» **DESCRIPTION OF THE TASK**:
Report every line below that holds the word "chart".

» **ENTRIES SHOWN**:
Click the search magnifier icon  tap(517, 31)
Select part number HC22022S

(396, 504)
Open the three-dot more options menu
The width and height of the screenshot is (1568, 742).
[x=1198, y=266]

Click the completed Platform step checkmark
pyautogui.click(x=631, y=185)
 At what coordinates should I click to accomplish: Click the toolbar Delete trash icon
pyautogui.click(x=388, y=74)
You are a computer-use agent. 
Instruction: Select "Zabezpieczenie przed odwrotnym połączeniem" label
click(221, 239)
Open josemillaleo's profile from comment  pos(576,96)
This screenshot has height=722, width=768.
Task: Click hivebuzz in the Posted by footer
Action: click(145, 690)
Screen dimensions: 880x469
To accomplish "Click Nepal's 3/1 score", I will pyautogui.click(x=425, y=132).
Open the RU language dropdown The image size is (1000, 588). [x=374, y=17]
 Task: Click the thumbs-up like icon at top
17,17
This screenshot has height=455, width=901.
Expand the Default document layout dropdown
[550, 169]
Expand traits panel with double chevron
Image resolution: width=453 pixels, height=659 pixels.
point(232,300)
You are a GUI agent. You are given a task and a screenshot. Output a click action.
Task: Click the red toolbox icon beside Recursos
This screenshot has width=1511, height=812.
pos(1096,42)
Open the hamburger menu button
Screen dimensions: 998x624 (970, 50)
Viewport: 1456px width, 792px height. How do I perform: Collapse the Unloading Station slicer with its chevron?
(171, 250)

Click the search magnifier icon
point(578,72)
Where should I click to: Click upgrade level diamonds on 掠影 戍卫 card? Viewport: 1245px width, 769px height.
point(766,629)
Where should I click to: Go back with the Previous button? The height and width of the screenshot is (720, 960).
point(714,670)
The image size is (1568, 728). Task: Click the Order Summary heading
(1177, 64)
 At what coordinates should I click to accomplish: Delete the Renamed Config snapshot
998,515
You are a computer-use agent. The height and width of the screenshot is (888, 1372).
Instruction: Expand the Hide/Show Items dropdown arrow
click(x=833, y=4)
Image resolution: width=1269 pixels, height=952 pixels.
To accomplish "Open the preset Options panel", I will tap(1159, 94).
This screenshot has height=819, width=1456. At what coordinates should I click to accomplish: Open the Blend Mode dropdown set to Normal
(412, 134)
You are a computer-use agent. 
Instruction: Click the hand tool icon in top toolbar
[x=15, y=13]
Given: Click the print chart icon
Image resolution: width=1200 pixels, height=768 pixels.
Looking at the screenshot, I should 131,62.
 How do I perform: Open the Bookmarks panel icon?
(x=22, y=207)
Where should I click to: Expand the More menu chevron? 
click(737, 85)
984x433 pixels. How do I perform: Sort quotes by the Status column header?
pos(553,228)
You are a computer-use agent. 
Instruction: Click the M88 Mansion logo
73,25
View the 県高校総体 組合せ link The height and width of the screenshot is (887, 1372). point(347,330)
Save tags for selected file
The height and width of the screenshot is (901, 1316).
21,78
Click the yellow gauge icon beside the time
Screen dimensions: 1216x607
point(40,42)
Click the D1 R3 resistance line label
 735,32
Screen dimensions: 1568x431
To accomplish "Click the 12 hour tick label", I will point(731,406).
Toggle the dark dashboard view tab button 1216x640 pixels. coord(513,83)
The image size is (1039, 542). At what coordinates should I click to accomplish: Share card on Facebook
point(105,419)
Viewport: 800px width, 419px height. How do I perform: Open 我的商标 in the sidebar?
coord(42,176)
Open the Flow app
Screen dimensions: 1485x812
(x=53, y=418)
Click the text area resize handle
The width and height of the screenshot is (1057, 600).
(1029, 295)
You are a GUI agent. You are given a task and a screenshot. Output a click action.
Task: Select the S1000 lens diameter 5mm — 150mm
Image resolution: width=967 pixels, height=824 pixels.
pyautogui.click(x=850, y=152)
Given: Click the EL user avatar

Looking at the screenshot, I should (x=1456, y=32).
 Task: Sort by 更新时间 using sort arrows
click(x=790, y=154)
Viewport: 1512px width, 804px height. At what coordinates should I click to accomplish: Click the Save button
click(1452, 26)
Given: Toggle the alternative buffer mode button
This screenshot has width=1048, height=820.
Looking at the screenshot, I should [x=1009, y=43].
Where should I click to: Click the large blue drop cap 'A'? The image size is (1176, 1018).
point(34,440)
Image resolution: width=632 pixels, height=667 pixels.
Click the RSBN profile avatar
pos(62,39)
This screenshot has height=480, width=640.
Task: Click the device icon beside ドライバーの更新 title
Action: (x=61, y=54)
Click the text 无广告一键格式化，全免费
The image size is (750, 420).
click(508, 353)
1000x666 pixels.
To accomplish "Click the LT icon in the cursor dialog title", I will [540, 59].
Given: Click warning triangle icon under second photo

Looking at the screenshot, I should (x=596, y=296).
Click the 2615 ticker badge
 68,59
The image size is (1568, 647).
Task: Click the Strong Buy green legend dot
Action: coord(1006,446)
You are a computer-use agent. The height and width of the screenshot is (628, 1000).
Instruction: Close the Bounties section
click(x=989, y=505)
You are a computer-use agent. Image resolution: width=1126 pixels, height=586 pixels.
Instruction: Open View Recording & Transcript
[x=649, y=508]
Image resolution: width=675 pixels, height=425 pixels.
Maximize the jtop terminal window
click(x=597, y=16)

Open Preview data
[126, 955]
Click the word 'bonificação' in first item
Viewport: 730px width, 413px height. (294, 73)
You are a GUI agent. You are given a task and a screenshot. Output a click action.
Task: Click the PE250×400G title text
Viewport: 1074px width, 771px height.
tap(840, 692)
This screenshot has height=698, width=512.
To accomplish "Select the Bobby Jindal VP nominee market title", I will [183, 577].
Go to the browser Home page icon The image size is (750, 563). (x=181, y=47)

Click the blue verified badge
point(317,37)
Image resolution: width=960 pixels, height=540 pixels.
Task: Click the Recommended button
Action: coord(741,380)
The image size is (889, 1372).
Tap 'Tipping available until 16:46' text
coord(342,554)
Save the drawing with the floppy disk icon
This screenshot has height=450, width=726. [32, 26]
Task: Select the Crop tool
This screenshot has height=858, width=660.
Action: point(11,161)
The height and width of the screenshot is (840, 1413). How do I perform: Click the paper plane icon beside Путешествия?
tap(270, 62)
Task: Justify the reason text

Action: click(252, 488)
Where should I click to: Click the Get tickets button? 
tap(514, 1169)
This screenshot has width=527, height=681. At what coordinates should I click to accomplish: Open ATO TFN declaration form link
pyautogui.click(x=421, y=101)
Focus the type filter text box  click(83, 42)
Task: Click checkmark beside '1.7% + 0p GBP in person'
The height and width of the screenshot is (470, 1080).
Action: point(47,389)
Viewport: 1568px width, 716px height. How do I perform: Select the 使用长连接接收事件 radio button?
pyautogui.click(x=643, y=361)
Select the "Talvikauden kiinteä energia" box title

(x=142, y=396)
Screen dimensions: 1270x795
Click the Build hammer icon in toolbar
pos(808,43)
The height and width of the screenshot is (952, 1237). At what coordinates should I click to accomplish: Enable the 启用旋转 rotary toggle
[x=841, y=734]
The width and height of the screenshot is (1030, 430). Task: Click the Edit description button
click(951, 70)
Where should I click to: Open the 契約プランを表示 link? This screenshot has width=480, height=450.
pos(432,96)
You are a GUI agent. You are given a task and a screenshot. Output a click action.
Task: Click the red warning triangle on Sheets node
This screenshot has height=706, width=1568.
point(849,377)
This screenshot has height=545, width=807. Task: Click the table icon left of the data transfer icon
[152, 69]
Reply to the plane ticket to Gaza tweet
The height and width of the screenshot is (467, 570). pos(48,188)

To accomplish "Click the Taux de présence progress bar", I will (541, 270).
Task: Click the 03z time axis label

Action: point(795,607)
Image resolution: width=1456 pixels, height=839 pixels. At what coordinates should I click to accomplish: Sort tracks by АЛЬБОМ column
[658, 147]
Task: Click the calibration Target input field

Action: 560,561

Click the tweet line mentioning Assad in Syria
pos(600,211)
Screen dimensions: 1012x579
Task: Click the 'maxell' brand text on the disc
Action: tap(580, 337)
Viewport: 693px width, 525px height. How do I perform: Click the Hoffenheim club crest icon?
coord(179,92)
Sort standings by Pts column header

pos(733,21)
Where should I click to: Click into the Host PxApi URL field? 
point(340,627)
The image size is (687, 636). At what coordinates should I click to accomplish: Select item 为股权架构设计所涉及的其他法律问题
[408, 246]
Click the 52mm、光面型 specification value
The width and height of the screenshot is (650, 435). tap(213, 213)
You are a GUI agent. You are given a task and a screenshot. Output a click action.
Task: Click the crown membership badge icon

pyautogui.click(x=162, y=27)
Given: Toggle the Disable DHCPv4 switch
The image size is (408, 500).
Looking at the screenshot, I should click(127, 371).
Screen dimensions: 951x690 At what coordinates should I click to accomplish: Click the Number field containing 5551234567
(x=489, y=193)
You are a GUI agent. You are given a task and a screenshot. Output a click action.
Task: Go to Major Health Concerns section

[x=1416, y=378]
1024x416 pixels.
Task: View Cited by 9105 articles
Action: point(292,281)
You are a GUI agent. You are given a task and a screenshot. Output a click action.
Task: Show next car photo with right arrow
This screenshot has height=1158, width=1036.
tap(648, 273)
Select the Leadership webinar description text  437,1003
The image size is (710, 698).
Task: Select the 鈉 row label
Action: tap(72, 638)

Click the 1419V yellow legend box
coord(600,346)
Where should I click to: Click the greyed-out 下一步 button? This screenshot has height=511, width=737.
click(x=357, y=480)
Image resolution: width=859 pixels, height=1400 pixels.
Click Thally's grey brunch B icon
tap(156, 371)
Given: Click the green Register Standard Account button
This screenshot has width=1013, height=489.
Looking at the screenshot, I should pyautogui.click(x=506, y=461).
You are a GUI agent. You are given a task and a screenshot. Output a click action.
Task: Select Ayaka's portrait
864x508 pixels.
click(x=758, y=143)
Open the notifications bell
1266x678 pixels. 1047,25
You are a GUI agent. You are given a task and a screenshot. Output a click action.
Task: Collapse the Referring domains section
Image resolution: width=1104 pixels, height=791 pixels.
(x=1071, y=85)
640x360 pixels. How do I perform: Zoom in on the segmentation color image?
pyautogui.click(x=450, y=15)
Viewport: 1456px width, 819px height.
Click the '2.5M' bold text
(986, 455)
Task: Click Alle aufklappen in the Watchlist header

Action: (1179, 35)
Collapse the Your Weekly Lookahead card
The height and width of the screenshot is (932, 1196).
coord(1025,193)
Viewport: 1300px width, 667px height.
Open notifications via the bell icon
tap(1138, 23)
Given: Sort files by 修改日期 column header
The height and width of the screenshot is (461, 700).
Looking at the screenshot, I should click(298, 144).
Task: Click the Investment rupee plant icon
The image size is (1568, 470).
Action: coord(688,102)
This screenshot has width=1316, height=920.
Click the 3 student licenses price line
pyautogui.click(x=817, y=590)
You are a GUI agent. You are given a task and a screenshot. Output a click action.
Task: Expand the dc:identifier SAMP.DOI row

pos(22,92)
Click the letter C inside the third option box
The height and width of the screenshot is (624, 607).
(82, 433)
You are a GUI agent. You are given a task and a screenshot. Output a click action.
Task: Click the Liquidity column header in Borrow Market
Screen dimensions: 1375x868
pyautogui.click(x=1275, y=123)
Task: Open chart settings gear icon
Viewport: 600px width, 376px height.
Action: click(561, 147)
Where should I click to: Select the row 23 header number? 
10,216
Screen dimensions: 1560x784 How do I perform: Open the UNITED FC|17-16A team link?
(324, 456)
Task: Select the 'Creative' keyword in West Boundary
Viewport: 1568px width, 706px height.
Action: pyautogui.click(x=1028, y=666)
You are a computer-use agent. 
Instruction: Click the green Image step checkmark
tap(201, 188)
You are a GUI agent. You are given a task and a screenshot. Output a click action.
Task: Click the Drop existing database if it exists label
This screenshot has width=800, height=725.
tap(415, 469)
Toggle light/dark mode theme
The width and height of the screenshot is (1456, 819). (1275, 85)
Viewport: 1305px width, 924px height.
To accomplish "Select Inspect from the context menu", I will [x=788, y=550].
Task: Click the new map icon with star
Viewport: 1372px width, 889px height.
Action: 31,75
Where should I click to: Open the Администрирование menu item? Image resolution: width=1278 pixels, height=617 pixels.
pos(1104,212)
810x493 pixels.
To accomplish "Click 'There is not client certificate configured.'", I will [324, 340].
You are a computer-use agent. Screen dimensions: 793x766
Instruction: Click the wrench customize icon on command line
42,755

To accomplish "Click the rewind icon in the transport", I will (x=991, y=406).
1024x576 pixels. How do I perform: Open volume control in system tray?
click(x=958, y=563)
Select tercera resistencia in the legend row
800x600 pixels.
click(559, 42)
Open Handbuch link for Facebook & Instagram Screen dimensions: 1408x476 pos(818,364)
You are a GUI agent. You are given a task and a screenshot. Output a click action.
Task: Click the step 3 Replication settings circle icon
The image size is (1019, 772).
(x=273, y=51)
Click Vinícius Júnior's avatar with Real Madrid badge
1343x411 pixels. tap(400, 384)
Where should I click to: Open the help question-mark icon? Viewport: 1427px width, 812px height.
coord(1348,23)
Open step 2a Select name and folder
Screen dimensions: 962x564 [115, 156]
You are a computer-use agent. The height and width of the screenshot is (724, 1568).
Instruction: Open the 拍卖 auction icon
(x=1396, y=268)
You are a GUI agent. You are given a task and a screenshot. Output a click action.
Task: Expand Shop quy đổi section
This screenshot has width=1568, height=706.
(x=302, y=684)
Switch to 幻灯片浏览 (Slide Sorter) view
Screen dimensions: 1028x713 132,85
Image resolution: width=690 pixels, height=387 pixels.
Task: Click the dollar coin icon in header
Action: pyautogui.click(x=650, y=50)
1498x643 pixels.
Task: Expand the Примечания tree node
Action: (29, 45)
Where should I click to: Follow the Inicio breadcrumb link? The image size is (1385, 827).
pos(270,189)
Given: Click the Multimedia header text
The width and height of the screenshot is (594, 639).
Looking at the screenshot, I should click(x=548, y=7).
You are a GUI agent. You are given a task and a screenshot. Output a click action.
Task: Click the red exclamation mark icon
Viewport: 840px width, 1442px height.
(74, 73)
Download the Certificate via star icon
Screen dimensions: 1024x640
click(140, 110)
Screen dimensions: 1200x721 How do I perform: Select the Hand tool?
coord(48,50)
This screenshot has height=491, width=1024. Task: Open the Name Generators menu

» **EXPECTED ANSWER**:
Given: Click the print chart icon
Task: Open chart settings gear icon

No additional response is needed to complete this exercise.